→ WORK INSTRUCTION A:
Using the text on crop yields below, answer each question on its own line, labeled (i), (ii) and (iii):
(i) In which country is the International Rice Research Institute located?
(ii) Who first put forward SRI, where, and in what decade?
(iii) How many smallholder farmers in East Africa have adopted push-pull technology?
→ WORK INSTRUCTION B:
Recast the paragraph of the text on crop yields that begins "Another successful agro-ecological method" as a bulleted list, keeping its main facts.

→ SOURCE EXTRACT:
#####
The biggest breakthrough in food security could come in boosting rice yields, the staple for many countries in the developing world.

Hybrid varieties that can tolerate flooding, drought, higher temperatures and salt water are all now being developed – by private companies and through publicly funded organisations such as the International Rice Research Institute in the Philippines, which is part of the Consultative Group on International Agricultural Research.

One project, funded by the Bill & Melinda Gates Foundation, is attempting to boost the rate of photosynthesis in rice plants, but scientists say it could take 20 years before a commercial variety is available.

Meanwhile, on the agro-ecological side, the System of Rice Intensification (SRI) is gaining ground throughout Asia and parts of Africa.

“SRI was not invented by scientists, but its results speak for themselves,” says Sudeep Karki, from the Norwegian University of Life Sciences and an SRI specialist in Nepal. “SRI is the counterpart in agricultural development of a viral idea in social media, imposing its way from the ground to the top.”

A central element of SRI is that rice seedlings are not propagated in a continuously flooded field, says Norman Uphoff, a professor of government and international agriculture at Cornell University and a senior adviser at SRI-Rice, an international network and resource centre coordinating and publishing reports on SRI methodologies.

Only one seedling is planted per “hill”, in a wide, square-grid pattern in good quality soil, which is kept moist but not wet, and with enough organic material to support increasing biological activity. Well-tended, rich soil is the basis of good SRI productivity, and the wide spacing avoids competition, encouraging larger root and canopy growth.

First put forward in the 1980s by a Jesuit priest in Madagascar, under the premise that “less is more”, SRI is now promoted by governments in China, India, Indonesia, Cambodia and Vietnam, and the spread is accelerating, says Uphoff.

Uphoff is spearheading research on adapting the same methods to wheat cultivation. He says a big part of the success of SRI comes from the roots of the crops. More fully developed root systems make crops more resilient in times of drought, because the plant can access moisture deeper in the soil.

Another successful agro-ecological method is “push-pull” technology for integrated pest, weed and soil management. To date, more than 25,000 smallholder farmers in East Africa have adopted the method and maize yields have increased threefold. The technology is based on locally available plants and involves intercropping maize with a repellent plant – whose chemical composition drives pests away – and an attractive trap plant that serves as a border crop to host and withstand attack, explains Prof Zeyaur Khan, an entomologist with the International Centre of Insect Physiology and Ecology.
#####
→ EXTRACTED ENTRIES:
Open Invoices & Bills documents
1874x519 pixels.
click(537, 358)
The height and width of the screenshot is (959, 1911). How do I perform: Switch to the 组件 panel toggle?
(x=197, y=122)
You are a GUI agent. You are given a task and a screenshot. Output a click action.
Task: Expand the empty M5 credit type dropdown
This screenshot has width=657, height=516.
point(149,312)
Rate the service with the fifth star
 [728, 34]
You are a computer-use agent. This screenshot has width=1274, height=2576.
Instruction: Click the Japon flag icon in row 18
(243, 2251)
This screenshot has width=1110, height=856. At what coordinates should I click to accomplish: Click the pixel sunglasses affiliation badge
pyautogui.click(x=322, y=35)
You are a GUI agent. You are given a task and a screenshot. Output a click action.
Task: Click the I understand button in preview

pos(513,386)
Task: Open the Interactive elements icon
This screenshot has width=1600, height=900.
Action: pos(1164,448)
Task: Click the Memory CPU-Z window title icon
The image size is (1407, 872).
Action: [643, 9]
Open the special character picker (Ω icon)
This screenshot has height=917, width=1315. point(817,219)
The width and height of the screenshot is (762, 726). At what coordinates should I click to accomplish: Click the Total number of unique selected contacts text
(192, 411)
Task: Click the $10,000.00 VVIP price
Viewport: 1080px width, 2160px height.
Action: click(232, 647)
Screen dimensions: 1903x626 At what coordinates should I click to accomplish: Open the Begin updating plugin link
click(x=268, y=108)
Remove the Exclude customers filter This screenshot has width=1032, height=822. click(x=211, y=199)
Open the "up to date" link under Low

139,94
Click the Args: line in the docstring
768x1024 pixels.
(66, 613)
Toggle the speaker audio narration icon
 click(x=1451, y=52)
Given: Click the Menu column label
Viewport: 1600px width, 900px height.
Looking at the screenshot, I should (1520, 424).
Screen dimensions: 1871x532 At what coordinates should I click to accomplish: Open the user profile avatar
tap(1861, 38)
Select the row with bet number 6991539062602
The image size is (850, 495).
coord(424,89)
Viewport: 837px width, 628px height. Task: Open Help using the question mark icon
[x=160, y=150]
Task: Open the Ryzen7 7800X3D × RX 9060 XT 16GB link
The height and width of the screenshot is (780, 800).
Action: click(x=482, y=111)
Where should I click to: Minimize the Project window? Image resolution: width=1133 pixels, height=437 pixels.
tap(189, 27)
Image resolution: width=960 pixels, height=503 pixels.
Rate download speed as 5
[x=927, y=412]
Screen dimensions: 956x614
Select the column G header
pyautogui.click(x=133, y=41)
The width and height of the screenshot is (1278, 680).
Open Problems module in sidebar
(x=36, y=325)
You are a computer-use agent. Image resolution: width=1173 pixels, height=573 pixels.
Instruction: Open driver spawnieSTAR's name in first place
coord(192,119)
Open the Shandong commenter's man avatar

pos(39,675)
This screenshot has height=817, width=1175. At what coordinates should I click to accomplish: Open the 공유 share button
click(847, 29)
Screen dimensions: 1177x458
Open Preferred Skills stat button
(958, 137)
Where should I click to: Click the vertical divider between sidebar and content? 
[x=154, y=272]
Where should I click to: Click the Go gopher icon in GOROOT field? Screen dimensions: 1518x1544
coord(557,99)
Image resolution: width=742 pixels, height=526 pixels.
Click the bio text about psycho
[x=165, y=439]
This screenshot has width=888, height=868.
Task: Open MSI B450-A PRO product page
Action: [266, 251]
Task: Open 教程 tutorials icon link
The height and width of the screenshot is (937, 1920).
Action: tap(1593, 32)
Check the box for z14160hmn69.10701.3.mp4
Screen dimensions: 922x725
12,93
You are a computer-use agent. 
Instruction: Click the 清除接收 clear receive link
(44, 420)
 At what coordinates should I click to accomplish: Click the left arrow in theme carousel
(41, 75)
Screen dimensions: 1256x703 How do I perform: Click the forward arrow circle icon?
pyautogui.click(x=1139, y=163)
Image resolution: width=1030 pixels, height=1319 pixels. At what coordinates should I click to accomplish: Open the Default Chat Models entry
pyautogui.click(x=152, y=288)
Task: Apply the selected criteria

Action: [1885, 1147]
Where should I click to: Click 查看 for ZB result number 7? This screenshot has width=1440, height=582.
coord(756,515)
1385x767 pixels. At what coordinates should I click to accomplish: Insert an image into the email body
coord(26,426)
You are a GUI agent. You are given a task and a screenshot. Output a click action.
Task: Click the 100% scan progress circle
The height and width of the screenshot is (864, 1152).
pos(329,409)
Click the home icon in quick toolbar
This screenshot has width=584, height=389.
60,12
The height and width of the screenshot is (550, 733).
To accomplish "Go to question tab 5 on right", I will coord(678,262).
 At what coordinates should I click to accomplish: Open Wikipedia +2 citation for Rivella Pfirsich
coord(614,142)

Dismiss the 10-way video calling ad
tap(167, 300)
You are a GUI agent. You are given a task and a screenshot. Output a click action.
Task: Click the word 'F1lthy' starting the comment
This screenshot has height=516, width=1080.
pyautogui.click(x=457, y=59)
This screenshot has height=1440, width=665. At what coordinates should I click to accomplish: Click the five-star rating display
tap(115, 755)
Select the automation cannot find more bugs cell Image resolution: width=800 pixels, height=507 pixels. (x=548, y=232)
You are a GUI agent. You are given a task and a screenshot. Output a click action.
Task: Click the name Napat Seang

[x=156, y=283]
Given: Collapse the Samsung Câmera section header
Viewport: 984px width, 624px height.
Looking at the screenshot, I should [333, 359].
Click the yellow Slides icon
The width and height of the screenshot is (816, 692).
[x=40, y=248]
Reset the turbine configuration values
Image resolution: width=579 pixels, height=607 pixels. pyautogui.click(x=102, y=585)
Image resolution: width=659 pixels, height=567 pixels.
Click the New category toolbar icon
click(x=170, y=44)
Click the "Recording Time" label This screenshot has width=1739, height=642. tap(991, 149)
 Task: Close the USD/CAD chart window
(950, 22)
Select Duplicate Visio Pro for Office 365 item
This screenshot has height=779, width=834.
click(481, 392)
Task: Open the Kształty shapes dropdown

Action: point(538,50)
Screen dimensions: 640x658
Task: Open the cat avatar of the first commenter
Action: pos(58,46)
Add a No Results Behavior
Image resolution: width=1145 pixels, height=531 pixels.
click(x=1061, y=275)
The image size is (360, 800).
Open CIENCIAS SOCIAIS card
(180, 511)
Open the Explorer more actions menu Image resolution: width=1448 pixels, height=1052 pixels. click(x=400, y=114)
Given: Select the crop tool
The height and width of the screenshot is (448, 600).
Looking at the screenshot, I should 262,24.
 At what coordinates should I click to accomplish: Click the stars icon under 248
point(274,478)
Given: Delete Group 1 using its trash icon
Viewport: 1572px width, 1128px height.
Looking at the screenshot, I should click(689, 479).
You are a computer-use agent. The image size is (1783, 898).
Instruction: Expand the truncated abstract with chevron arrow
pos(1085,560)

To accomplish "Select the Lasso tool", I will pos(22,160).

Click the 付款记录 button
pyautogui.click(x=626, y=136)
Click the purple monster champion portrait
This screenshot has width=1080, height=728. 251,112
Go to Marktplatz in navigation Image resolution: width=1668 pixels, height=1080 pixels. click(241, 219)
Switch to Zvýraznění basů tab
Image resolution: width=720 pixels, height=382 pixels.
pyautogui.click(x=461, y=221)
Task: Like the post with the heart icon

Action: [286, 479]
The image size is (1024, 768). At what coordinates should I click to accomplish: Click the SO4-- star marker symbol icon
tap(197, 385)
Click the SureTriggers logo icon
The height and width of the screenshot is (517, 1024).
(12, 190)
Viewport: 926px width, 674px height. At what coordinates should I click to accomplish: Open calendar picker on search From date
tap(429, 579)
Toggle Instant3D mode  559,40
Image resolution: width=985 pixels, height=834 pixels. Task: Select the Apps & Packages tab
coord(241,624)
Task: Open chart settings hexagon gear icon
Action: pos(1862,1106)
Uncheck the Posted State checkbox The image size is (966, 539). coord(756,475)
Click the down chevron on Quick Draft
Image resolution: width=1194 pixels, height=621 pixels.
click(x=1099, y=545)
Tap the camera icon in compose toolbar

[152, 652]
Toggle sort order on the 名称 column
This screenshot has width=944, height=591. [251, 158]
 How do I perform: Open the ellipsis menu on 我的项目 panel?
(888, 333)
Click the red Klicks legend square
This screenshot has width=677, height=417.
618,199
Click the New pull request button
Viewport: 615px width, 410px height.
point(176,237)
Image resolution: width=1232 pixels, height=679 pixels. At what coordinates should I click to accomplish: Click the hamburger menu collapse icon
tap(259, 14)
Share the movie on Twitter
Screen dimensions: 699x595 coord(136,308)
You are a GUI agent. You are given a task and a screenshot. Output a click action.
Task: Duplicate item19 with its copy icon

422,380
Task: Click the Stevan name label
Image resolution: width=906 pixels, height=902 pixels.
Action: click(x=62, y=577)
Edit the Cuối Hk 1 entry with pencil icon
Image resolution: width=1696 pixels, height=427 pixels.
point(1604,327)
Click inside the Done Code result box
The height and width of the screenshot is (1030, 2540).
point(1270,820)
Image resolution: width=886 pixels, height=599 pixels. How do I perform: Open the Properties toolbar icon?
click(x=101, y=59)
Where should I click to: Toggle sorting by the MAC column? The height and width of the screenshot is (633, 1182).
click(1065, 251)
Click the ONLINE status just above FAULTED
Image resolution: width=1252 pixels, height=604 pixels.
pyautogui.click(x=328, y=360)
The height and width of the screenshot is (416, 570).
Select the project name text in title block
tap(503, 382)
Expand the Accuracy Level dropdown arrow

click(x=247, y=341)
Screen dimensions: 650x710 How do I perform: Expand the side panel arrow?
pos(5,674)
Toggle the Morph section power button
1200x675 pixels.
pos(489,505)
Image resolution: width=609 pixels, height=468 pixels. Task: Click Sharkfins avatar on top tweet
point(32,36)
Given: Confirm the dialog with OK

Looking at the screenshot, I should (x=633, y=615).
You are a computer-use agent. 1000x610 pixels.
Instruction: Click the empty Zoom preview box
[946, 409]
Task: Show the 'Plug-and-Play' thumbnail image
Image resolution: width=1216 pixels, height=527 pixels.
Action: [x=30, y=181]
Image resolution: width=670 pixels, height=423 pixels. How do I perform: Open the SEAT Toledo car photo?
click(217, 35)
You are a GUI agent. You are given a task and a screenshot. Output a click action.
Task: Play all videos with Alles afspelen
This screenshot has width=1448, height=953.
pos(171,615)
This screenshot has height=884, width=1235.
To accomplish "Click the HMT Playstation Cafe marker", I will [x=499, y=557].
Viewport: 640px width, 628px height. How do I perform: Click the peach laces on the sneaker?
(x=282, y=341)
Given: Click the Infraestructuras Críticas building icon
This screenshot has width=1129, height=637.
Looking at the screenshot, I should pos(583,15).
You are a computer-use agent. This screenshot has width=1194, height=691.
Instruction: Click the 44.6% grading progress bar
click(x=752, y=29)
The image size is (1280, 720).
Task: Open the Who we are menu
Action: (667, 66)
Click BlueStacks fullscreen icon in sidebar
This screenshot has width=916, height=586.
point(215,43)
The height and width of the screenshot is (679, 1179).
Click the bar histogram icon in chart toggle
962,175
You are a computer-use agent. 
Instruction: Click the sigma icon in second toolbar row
#####
→ TASK OUTPUT A:
(i) The Philippines.
(ii) A Jesuit priest in Madagascar, in the 1980s.
(iii) More than 25,000.

→ TASK OUTPUT B:
- "Push-pull" is an agro-ecological technology for integrated pest, weed and soil management.
- More than 25,000 smallholder farmers in East Africa have adopted it.
- Maize yields have increased threefold.
- It relies on locally available plants.
- Maize is intercropped with a repellent plant whose chemical composition drives pests away.
- An attractive trap plant is grown as a border crop to host and withstand attack.
- Prof Zeyaur Khan, an entomologist with the International Centre of Insect Physiology and Ecology, explains the method.